Request:
Copy the material verbatim from the line with "Where should I" to the line with "click(x=496, y=388)", inclusive. Omit the pictures.

Records for the exercise:

• • •

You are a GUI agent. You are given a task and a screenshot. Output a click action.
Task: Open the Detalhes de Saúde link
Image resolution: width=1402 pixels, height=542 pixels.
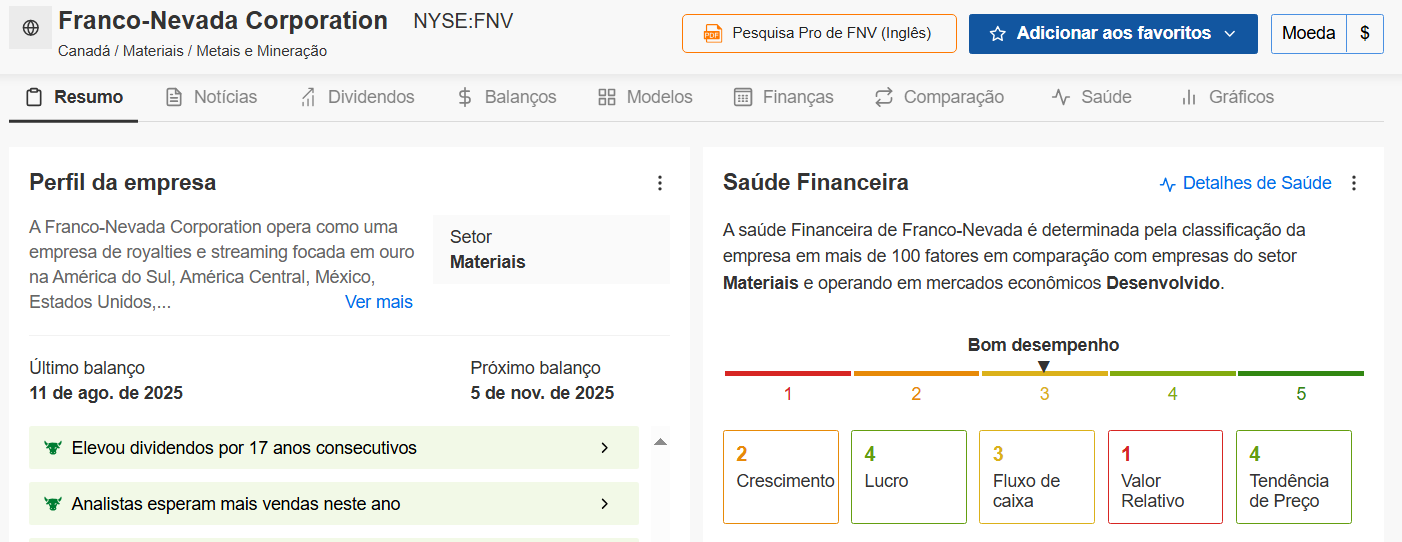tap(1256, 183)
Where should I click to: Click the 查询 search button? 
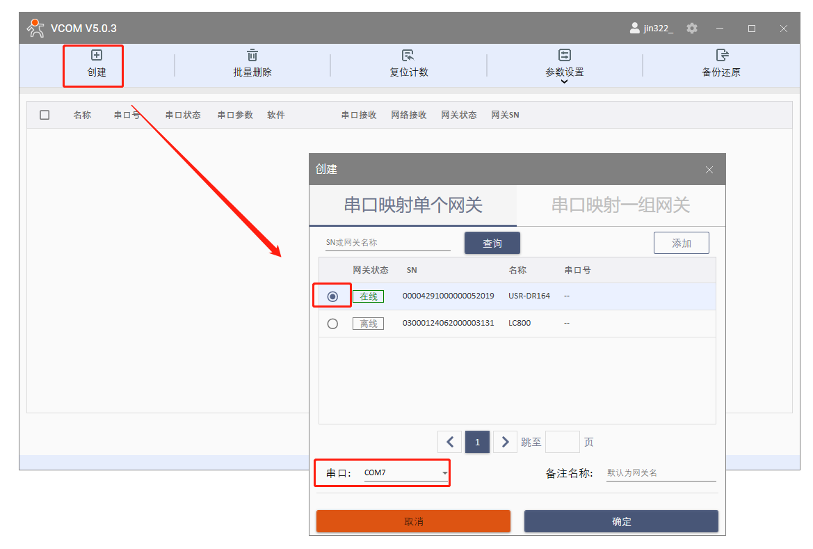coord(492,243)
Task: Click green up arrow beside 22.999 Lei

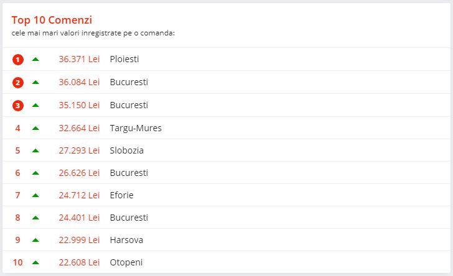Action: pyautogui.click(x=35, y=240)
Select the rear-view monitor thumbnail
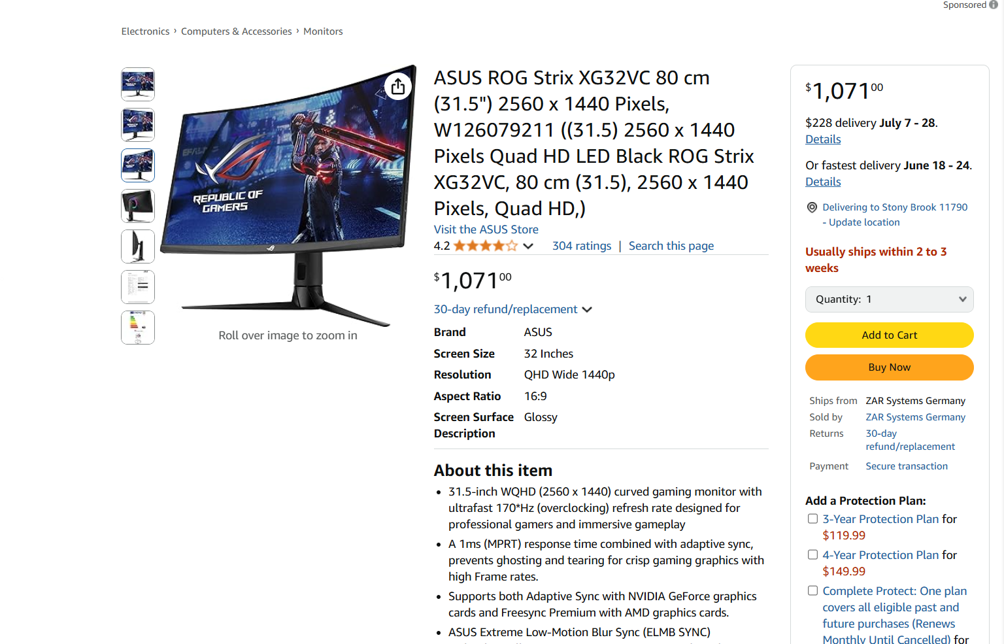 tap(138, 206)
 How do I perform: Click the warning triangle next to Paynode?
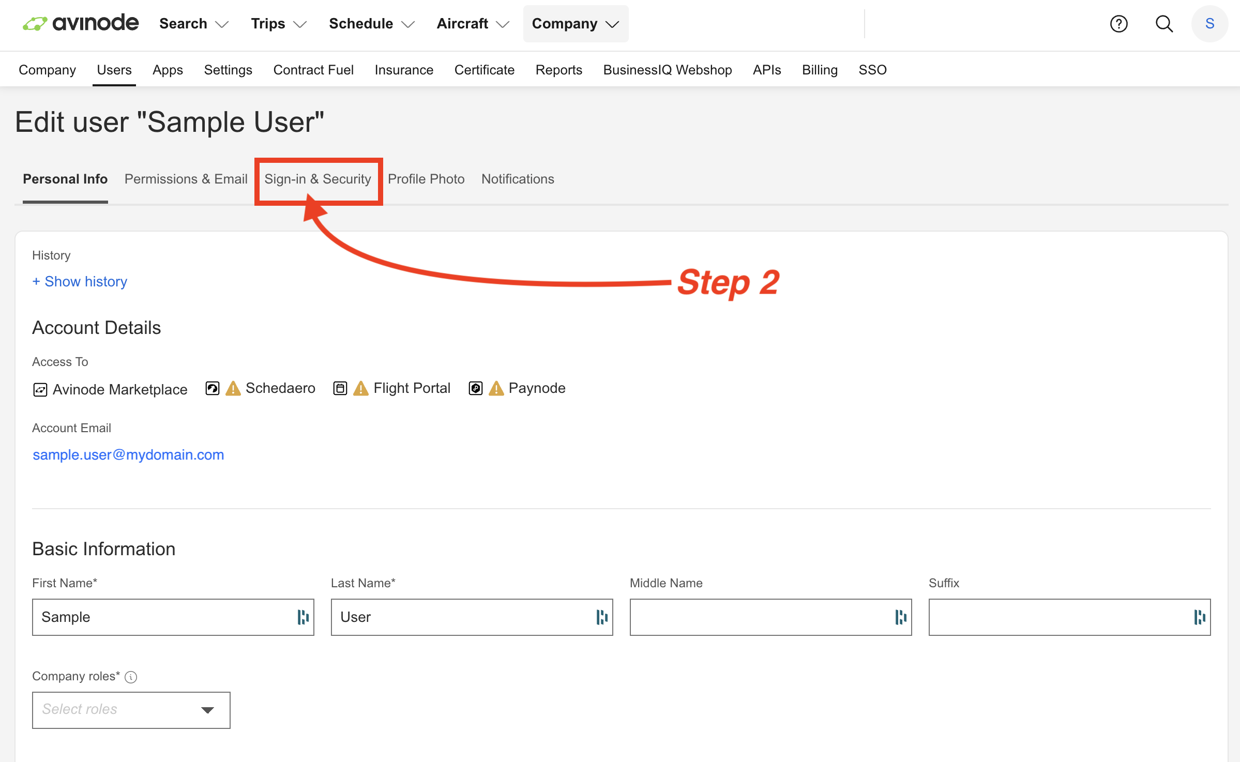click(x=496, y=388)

• • •

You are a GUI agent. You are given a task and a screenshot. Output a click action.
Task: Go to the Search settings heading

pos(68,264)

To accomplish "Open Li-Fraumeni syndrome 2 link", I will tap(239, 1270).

• • •

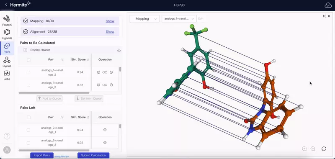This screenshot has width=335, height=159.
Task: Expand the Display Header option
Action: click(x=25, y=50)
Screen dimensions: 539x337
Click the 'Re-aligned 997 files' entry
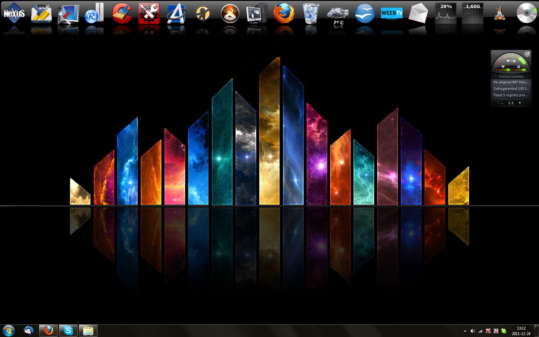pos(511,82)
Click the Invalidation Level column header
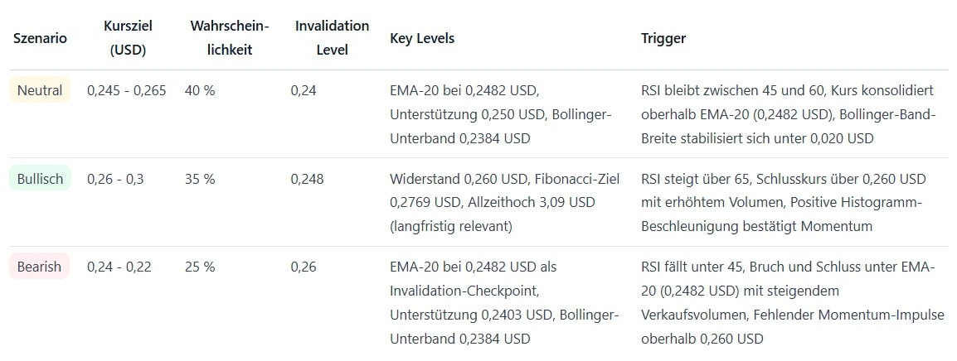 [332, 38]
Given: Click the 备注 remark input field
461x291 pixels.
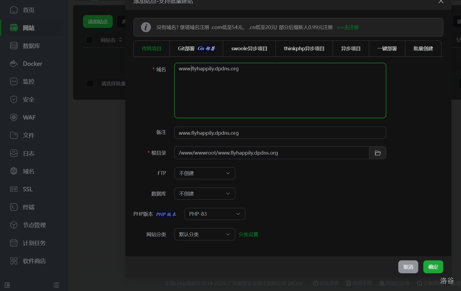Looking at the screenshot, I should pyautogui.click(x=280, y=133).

• • •

Finished task:
Where should I click to: Click the 查询 search button? 
coord(492,243)
Task: Click green up arrow beside 22.999 Lei

Action: pyautogui.click(x=35, y=240)
Select the rear-view monitor thumbnail
 tap(138, 206)
 How do I perform: Click the warning triangle next to Paynode?
click(x=496, y=388)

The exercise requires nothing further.